Chaney owns several unique distinctions as a coach including becoming the first Black coach to win 700 games (he ended with 741). He was inducted into the Naismith Memorial Basketball Hall of Fame in 2001 and the College Basketball Hall of Fame in 2006. John Chaney is also credited with being the architect of the controversial zone defense that now proliferates the NBA on a nightly basis. Chaney was a fiery coach who accepted nothing less than maximum effort and took no s#!t off of anyone. He would defend his players with that same vigor. If you need proof of that, ask John Calipari.
“I’m capable of being anything,” Chaney told Sports Illustrated in 1994. “… I’m a person who can be out of control. Sometimes it’s better to be crazy than intelligent.”
Beyond all his professional accolades, John Chaney cared deeply about Black people. He wanted better for kids who had been beaten down by Amerikkka’s racist regime.
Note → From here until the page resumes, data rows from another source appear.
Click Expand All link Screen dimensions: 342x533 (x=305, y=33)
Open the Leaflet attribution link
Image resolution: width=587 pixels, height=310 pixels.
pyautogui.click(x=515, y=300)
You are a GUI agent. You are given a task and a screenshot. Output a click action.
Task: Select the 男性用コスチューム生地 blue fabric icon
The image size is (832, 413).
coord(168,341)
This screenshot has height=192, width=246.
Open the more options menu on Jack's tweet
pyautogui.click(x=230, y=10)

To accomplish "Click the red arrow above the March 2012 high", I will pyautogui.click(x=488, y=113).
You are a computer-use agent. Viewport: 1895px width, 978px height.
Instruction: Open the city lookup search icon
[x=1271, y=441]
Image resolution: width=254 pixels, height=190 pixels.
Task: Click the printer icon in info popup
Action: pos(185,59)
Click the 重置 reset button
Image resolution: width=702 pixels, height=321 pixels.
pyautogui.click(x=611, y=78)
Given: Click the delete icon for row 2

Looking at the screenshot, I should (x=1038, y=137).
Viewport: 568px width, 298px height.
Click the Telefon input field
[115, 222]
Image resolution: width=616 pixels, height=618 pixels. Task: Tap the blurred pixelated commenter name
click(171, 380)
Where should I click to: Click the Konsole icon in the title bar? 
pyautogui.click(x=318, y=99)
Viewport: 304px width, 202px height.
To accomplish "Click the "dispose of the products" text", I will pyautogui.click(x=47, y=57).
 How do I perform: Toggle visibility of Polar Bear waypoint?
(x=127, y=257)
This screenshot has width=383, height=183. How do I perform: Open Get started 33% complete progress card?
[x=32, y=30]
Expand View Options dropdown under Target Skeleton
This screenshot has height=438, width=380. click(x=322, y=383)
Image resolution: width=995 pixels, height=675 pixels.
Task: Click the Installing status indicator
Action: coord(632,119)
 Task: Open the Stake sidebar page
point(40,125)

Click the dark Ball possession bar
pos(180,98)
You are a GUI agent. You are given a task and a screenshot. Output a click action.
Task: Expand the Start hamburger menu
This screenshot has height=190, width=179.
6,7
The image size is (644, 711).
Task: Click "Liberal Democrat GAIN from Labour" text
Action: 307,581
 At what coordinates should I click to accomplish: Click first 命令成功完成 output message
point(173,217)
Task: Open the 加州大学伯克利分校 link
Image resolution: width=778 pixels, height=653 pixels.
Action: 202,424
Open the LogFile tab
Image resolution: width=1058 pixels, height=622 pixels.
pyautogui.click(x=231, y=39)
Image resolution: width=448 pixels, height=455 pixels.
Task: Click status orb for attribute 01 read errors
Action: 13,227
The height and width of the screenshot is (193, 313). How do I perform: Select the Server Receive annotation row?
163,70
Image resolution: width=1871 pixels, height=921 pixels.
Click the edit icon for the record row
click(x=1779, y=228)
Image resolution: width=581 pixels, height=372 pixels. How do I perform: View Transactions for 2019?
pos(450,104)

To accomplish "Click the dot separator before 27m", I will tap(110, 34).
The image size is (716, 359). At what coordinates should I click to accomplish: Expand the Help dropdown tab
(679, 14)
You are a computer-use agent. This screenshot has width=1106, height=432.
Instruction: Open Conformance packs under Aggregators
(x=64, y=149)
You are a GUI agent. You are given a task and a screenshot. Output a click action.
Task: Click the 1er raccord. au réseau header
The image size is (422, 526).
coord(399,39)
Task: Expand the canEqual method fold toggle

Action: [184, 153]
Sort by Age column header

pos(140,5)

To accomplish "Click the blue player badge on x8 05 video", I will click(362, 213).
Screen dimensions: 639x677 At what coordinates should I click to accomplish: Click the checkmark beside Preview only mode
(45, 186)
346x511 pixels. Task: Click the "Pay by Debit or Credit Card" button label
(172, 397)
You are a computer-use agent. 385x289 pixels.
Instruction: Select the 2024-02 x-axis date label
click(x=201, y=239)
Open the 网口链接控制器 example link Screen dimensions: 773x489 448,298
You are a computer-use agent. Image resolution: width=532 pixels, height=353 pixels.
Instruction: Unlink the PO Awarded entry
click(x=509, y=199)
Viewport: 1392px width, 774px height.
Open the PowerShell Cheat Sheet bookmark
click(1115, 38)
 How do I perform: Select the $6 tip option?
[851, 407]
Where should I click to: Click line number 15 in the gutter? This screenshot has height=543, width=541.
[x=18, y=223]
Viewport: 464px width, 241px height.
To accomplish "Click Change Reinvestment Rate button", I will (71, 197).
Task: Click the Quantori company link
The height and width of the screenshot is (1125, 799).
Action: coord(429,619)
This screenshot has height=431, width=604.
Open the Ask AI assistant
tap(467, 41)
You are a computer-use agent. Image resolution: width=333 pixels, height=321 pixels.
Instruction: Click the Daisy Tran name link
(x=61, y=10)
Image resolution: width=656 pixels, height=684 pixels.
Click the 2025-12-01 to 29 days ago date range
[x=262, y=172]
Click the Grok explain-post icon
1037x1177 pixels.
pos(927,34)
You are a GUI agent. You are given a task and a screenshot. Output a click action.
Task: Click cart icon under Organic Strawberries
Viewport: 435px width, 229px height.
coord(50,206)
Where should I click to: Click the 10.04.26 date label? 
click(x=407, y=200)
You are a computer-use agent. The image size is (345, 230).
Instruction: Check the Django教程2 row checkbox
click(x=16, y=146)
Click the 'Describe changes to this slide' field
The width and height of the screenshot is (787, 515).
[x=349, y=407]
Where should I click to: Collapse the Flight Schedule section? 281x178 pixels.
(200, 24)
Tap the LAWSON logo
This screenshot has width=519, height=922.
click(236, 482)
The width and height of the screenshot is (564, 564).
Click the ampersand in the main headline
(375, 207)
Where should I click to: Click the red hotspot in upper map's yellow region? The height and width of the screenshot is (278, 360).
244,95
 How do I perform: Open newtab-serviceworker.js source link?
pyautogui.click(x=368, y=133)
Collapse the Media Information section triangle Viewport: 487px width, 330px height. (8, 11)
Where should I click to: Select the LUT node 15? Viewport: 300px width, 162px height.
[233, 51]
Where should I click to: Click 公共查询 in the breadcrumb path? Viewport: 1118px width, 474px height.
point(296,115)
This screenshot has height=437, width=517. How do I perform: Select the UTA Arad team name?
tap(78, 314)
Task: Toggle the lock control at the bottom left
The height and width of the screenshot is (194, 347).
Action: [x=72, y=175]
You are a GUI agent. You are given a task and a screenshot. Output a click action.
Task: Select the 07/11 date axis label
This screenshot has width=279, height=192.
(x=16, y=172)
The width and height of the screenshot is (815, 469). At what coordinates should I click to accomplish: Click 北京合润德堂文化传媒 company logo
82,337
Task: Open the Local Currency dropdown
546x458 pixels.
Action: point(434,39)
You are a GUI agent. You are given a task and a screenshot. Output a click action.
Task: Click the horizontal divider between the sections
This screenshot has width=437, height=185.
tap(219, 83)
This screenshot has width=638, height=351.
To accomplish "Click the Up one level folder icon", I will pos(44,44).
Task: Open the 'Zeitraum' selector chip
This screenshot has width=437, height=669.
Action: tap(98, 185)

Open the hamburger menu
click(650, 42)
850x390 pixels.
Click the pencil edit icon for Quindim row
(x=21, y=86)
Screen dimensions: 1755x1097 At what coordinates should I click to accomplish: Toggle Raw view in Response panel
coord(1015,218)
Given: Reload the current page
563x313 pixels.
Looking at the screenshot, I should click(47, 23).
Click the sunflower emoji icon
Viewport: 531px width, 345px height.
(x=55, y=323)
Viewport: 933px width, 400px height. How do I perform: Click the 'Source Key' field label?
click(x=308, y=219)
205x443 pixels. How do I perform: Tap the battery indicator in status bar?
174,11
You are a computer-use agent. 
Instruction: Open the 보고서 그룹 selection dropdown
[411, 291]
“Many of my players came from environments where people said they couldn’t do it,” Chaney told The Athletic in 2019. “I came from an era where it could end before being fulfilled. You have to move into a better place, in our minds and for our future. So many of them were able to change who they were. They ended up being what Temple’s statement has always been. Young acres of diamonds, right from the neighborhood, being told they could have the same kind of opportunity as everyone else.”
Rest in peace, Coach Chaney.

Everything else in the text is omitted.